Table of Contents
Using Hadoop in the CS Dept Lab
Hadoop 2.10.2 is installed in the CS Dept. Lab in the folder: /usr/lib/hadoop. You'll find the Hadoop binaries and scripts at /usr/lib/hadoop/bin.
If you are a member of the 'hadoop' group, you will be able to access hadoop to submit new jobs.
Jobs MUST be submitted to the head node (zoidberg.cs.ndsu.nodak.edu).
Hadoop makes use of the HDFS (Hadoop Distributed File System). Hadoop node computers are configured to be a node in an HDFS cluster. There's a bit of space here (about 14TB) so don't feel shy about using it, but please delete your large data files when they are no longer needed.
Credentials for the Hadoop cluster are your NDSU credentials.
To become a member of the 'hadoop' group, email labsupport@cs.ndsu.edu. You will be added to the group and a folder in the HDFS filesystem will be made for you.
Status pages
These pages are accessible only from ND state university system networks.
The Hadoop tracker pages are accessible only from ND state university system networks.
Firewall info
The head node is firewalled such that Hadoop status links are ONLY accessible from ND state networks.

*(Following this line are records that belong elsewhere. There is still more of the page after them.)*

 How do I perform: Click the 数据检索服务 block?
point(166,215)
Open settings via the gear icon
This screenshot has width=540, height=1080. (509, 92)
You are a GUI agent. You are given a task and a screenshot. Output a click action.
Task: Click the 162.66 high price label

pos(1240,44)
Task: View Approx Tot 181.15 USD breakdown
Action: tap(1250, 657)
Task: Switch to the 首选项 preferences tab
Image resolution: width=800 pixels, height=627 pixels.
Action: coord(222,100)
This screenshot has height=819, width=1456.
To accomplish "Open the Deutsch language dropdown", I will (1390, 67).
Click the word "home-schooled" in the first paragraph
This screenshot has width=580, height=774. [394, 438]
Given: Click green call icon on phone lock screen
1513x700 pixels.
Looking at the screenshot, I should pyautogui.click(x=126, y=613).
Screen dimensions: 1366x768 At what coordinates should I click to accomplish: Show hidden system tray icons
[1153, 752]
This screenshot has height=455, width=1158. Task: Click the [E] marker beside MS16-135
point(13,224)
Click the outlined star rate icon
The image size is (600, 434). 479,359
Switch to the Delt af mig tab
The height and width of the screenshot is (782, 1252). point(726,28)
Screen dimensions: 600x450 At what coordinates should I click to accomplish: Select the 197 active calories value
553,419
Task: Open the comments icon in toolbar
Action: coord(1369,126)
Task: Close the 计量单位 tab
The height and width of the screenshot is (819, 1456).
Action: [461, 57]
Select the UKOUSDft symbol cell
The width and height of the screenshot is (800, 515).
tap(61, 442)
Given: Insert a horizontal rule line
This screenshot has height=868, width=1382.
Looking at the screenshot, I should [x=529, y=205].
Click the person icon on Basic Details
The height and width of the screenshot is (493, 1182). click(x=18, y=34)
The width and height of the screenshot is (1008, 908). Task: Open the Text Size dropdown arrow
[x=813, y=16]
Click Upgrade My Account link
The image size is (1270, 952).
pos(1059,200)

The head node, Zoidberg, can be accessed via SSH from anywhere, so job submission is possible from outside of these networks, but it is currently not possible to view the status pages.
Getting Started
See gettingstarted for the quick 'WordCount' hadoop tutorial.
Hadoop Components
Hadoop consists of multiple, separate components. We have the MapReduce and DFS components installed in the CS Dept Linux Lab.
MapReduce notes
None at the moment.
DFS notes
To use the DFS, you call the hdfs program, give it the argument 'dfs' and give it commands to work with the filesystem, many of these commands are the same as UNIX-style file manipulation commands.
For example, if I wanted to list the files in my home directory I would use:
hdfs dfs -ls /user/helsene
This would return a UNIX-style file listing of the files in my home directory. Files in DFS have UNIX-style permissions, but are not fully POSIX-compliant, most of the commands, such as -chmod and -chown work just as expected.
Putting files onto DFS
To put files onto DFS from the local system, use the -put command. This command takes a file from the local filesystem and puts it into the specified location on the DFS.
hdsf dfs -copyFromLocal /path/to/local/file /path/to/dfs/file
Monitoring
You can monitor hadoop by visiting particular webpages on the head node. You can visit the Job Tracker and DFS Summary pages for information on jobs and HDFS.